Sometimes, I sulk over an old wound. I freak about the future. There are days when my knee swells up or my shoulders hurt from typing, painting or sleeping. Then I remember the simple practice. It’s free and painless – I take my mind off my problems by praying for friends and strangers. Taking a vacation from my noisy complaints, fears, and impending doom heals the distance between us. It summons the soul.
In my periphery, as I watch cane and corduroys limp away, my eyes tear. I feel a new tenderness for myself, through him. I remember how far I’ve come.

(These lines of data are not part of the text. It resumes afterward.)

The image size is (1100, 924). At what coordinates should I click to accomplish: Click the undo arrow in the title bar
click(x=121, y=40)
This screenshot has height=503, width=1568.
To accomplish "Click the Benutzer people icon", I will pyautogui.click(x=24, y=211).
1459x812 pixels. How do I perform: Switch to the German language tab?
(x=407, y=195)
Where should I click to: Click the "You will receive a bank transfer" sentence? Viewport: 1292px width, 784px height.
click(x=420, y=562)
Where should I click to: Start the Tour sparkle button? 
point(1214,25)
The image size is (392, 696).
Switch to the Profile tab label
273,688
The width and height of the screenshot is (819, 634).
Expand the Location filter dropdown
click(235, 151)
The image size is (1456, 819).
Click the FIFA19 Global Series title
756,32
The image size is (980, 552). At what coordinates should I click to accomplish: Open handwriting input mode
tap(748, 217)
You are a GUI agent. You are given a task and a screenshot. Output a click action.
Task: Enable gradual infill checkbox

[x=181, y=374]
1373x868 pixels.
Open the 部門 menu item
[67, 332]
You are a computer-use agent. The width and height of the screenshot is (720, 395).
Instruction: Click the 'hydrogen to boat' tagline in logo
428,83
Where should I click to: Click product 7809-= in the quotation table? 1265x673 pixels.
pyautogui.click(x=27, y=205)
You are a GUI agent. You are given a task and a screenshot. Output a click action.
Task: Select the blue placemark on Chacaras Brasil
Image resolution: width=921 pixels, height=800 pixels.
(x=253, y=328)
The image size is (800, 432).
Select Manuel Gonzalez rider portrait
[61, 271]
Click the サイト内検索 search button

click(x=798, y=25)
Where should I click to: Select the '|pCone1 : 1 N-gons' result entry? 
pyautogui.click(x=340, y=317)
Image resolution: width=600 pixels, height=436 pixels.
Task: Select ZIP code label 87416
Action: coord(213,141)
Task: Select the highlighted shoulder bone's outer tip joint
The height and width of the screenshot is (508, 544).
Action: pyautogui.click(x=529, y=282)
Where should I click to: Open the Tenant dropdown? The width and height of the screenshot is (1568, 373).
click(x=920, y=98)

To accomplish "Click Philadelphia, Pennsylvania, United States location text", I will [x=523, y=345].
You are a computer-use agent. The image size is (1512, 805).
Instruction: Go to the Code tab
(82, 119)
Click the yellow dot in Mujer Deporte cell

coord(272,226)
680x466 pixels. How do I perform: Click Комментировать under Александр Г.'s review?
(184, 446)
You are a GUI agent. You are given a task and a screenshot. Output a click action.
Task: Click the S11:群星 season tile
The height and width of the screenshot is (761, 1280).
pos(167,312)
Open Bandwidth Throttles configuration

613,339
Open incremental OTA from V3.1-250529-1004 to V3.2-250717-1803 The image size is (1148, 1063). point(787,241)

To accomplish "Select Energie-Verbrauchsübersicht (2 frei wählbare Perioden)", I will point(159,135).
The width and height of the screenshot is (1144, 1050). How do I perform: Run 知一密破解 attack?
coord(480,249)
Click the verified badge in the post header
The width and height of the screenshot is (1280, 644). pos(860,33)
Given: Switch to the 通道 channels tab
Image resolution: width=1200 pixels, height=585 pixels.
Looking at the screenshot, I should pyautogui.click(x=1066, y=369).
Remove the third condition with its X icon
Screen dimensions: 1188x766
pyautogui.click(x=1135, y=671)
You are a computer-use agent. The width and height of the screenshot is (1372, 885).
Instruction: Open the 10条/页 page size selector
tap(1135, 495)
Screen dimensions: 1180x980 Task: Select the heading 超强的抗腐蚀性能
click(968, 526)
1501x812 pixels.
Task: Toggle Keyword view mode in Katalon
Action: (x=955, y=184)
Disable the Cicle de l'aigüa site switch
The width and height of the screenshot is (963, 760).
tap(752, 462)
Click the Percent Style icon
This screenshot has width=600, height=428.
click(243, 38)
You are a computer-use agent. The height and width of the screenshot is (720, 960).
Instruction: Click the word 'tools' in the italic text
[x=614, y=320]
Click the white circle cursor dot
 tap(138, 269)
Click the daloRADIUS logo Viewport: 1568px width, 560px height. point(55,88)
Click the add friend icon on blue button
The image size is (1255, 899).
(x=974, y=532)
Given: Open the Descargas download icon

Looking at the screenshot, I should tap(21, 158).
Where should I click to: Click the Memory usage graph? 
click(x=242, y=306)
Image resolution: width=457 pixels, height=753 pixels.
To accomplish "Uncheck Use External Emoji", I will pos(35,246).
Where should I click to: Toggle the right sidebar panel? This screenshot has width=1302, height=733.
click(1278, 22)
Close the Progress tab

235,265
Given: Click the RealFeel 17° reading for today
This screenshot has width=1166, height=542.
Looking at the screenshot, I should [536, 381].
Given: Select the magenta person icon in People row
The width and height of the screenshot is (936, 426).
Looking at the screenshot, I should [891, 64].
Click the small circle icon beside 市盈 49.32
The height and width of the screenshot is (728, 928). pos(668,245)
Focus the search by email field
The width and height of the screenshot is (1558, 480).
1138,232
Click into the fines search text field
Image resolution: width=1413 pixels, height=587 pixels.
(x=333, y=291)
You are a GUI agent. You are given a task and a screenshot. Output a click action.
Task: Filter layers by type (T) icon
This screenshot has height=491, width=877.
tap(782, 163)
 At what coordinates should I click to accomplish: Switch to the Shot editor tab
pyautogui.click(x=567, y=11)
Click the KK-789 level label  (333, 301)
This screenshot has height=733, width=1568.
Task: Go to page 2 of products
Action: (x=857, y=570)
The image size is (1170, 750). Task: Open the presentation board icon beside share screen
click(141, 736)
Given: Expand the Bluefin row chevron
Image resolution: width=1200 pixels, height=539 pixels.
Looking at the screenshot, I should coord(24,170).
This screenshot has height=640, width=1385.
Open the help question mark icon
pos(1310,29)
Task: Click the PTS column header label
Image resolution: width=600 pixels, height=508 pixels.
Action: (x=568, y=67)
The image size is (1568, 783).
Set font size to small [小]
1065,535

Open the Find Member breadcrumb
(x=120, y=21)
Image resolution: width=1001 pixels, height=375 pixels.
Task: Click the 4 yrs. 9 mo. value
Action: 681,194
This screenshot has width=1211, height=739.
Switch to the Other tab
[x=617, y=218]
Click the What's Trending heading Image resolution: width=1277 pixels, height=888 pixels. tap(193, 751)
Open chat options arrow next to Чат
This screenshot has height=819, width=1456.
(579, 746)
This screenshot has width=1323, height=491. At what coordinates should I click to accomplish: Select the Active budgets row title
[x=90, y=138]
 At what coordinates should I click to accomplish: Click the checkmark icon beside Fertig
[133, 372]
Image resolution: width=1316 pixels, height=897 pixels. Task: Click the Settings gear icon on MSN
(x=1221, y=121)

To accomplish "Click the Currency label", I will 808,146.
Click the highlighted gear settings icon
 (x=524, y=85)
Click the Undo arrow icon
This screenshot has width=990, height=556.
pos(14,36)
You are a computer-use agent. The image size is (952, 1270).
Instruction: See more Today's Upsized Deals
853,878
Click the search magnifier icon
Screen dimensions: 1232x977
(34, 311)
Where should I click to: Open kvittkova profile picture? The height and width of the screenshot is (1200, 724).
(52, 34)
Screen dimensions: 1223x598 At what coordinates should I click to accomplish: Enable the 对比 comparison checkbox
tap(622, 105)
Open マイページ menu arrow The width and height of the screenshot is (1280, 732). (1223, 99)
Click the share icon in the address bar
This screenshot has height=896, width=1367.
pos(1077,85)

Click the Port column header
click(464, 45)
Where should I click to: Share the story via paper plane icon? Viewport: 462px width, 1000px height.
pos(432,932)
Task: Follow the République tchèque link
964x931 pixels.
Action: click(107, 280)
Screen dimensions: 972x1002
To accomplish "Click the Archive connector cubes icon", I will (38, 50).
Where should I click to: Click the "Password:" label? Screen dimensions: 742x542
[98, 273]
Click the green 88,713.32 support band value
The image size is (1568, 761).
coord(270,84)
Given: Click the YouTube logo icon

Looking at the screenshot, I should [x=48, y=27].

Life has bombed me back.
So when loss knocks at my door, a health issue barges in, the government divides, a friend walks away, a relationship ends, money is scarce, hope dies or my dinner burns, I lean into the light. I shift my incendiary BS (belief system) away from “I’m separate and alone” and remember my dreams are interwoven with yours.
Whatever we give, we get to keep.
Whether you pass a car accident or you’re stuck in traffic – whether you have to see the doctor, lawyer, or your ex – whether you’re in pain or you’re being a pain, load up on love bombs. Go nuclear. It will bless your own burns.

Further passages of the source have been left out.